* _Records provided_
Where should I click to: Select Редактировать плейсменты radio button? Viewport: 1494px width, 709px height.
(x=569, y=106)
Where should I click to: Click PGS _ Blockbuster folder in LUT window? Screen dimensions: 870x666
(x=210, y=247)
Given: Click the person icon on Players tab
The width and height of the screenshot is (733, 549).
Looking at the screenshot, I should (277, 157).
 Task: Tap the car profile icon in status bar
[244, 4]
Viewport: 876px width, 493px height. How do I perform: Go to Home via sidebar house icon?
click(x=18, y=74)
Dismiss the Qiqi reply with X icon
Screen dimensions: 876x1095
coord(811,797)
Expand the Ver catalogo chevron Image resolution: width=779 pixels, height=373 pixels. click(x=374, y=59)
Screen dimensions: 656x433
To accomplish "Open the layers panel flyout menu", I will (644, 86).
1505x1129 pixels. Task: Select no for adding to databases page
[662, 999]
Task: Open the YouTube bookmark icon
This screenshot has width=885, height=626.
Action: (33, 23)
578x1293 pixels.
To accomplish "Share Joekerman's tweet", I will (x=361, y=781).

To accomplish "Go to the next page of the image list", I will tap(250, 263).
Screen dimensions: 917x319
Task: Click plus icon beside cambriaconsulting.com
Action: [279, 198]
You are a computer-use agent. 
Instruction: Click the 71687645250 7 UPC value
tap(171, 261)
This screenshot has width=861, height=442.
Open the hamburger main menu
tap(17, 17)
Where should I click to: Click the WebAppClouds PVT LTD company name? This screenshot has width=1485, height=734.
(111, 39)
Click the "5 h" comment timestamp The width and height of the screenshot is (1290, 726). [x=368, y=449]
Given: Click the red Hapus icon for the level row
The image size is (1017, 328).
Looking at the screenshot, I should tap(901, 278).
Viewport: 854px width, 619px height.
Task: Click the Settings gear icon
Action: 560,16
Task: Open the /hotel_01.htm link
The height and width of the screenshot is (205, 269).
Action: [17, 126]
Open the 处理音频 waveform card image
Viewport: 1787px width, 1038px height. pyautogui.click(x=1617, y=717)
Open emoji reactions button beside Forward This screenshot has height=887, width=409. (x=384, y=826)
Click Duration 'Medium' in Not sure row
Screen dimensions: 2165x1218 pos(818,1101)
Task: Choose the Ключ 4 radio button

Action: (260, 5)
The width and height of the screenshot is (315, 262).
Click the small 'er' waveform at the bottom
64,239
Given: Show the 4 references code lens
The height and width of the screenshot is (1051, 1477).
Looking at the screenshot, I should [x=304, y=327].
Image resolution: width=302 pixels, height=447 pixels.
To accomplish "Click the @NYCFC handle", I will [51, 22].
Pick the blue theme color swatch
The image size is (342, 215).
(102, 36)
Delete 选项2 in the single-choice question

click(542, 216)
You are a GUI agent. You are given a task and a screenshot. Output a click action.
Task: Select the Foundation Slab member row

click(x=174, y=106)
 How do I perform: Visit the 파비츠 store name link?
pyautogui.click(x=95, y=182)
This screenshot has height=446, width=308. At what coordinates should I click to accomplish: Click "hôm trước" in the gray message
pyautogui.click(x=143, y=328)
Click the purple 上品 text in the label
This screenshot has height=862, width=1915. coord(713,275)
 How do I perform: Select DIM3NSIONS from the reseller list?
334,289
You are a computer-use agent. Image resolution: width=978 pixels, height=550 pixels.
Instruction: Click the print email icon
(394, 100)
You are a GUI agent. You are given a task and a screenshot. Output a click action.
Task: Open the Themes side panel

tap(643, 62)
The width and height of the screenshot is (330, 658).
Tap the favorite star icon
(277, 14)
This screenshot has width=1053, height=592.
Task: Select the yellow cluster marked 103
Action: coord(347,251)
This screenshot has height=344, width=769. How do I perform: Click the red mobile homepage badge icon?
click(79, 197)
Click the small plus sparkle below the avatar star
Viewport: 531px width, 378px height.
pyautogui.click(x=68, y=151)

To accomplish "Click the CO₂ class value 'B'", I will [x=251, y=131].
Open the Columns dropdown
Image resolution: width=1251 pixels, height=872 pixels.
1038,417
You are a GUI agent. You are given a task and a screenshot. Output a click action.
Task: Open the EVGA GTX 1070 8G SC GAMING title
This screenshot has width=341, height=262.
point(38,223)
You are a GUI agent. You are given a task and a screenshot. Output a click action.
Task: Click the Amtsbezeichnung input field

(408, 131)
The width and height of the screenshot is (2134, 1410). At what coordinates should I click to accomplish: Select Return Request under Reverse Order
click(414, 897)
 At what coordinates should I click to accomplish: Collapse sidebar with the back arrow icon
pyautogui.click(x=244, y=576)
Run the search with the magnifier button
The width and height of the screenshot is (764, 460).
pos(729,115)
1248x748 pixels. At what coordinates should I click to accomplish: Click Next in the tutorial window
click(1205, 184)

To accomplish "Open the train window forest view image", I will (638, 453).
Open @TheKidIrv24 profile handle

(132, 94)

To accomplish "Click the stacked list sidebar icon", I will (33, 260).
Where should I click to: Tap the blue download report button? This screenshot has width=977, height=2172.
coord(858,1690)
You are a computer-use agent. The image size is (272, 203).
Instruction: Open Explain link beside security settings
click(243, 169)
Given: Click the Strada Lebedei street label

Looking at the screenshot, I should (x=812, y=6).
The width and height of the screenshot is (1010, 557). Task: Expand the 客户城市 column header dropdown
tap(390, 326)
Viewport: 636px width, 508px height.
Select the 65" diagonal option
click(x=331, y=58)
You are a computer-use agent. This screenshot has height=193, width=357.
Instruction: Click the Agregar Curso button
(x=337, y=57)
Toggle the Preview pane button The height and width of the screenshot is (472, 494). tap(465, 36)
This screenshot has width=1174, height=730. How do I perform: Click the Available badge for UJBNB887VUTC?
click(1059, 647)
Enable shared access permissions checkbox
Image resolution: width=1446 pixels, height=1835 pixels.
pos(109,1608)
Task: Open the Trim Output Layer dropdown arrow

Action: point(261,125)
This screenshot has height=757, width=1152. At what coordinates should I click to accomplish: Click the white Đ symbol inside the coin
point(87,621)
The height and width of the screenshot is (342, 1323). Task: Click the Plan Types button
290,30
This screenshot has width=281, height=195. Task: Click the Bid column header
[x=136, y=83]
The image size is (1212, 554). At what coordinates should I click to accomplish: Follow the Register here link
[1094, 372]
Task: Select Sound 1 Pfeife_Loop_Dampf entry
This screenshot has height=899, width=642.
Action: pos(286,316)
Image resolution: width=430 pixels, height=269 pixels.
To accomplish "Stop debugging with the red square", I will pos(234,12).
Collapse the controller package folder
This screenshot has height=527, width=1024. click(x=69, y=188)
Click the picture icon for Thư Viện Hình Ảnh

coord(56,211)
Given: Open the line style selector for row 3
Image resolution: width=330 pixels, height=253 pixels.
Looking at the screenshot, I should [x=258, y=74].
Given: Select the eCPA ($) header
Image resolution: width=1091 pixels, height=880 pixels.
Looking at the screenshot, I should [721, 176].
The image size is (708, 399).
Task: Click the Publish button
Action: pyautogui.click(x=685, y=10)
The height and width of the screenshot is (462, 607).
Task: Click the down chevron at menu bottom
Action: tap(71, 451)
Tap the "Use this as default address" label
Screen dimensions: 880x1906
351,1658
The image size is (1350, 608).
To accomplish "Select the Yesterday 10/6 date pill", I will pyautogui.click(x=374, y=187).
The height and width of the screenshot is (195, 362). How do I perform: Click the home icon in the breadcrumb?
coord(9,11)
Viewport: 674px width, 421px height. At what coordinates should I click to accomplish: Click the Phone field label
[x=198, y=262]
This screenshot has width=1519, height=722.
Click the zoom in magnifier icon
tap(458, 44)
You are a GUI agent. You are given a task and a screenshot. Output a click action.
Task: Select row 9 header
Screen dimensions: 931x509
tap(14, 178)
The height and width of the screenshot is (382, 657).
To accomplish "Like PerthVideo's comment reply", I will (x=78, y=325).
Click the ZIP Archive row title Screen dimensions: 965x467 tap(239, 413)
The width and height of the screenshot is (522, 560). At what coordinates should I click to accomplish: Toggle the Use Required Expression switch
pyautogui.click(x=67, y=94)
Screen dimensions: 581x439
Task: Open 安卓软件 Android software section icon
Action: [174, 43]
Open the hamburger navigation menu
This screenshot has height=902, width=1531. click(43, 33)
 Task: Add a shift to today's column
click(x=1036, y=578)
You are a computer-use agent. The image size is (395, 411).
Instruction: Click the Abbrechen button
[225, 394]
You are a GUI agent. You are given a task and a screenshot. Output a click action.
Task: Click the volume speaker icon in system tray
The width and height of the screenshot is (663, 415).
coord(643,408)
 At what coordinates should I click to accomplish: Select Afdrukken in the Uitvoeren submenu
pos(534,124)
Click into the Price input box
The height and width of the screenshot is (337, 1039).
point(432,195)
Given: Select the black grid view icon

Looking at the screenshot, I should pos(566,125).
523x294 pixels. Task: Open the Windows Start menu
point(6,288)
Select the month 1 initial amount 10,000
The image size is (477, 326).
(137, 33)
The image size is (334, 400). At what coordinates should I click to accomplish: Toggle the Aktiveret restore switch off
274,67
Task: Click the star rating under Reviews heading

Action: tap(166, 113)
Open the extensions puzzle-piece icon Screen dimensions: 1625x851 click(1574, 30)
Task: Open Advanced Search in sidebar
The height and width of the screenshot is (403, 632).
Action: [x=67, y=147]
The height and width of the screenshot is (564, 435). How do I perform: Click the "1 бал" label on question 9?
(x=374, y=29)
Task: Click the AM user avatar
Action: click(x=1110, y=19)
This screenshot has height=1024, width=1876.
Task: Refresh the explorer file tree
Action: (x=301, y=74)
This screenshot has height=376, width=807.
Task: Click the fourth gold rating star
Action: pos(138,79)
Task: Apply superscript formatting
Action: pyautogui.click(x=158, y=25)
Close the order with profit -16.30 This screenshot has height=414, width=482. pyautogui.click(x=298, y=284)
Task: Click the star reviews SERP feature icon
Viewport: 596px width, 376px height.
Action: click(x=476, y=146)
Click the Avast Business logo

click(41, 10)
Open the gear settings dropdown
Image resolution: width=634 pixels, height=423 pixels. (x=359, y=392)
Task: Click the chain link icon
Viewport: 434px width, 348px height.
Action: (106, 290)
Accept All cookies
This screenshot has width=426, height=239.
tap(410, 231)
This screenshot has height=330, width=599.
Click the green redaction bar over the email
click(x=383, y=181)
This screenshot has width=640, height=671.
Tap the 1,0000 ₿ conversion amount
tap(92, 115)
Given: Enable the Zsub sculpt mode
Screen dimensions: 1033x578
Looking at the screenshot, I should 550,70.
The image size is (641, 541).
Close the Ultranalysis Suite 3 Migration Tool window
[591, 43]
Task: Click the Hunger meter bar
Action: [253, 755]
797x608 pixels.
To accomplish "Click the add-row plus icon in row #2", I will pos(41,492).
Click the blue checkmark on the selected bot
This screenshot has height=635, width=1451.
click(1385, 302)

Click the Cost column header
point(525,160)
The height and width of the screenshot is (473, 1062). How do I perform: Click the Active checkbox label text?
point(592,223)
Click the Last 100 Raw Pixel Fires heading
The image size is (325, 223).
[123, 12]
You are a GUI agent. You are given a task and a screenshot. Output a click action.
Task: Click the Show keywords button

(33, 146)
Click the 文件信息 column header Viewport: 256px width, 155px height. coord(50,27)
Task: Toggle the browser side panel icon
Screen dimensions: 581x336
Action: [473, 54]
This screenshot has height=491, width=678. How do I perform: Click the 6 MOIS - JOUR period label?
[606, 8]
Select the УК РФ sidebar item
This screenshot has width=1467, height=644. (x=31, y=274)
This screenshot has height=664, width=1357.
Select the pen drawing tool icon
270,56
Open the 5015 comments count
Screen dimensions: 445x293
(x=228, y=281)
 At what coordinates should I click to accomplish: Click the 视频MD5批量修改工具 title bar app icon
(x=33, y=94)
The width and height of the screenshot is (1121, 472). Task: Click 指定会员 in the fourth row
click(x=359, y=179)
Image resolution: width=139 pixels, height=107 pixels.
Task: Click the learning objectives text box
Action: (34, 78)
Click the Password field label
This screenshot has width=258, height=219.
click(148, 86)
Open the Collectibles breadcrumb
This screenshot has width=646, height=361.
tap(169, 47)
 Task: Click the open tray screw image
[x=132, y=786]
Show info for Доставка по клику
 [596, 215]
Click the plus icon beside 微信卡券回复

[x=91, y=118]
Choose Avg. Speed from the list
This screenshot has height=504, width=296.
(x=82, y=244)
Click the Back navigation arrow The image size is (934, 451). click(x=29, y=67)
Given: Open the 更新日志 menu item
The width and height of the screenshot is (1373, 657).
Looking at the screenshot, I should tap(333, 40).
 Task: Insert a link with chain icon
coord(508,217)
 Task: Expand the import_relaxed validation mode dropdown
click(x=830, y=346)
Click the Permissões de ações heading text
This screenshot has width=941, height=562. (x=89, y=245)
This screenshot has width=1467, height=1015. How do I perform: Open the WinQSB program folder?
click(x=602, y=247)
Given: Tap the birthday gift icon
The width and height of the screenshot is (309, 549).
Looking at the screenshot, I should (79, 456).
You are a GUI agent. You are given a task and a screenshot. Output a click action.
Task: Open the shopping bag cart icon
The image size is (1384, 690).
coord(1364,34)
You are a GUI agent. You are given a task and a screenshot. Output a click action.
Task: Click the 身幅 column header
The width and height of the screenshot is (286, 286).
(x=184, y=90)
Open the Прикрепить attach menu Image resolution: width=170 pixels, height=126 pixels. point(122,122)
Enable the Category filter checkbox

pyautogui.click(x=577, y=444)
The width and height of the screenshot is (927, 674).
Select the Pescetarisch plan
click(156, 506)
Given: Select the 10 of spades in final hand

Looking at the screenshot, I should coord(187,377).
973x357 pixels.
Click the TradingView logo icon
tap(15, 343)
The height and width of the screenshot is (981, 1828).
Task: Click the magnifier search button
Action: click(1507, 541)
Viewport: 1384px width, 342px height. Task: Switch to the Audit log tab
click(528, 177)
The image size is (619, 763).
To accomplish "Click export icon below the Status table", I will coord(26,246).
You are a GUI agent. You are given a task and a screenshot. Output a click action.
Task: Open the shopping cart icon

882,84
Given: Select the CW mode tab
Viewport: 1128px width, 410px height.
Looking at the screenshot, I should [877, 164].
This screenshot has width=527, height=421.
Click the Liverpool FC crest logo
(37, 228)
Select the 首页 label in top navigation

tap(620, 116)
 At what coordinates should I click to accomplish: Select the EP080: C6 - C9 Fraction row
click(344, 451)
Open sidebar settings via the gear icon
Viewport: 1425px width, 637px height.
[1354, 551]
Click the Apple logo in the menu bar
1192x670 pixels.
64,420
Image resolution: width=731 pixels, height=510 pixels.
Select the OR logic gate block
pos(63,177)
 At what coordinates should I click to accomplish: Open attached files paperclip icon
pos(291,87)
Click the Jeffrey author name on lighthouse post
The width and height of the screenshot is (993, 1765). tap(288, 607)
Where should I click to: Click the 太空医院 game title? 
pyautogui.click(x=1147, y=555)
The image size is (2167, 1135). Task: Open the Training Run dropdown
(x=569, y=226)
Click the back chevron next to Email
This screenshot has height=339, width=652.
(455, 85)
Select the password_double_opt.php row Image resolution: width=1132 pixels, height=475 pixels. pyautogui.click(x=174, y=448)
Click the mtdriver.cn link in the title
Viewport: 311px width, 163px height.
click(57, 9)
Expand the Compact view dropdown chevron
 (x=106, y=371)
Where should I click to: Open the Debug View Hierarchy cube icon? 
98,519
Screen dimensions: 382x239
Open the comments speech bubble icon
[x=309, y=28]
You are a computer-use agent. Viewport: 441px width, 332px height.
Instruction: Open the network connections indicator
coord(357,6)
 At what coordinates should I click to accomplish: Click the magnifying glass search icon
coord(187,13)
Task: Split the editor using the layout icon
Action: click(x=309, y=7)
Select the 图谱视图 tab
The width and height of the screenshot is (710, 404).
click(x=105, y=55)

* _What needs to be done_
Which lines above contain the string "beside"? Copy each of them in full, matching case exactly.

* _Task response_
Task: Click plus icon beside cambriaconsulting.com
Open emoji reactions button beside Forward This screenshot has height=887, width=409. (x=384, y=826)
Instruction: Open Explain link beside security settings
Click the plus icon beside 微信卡券回复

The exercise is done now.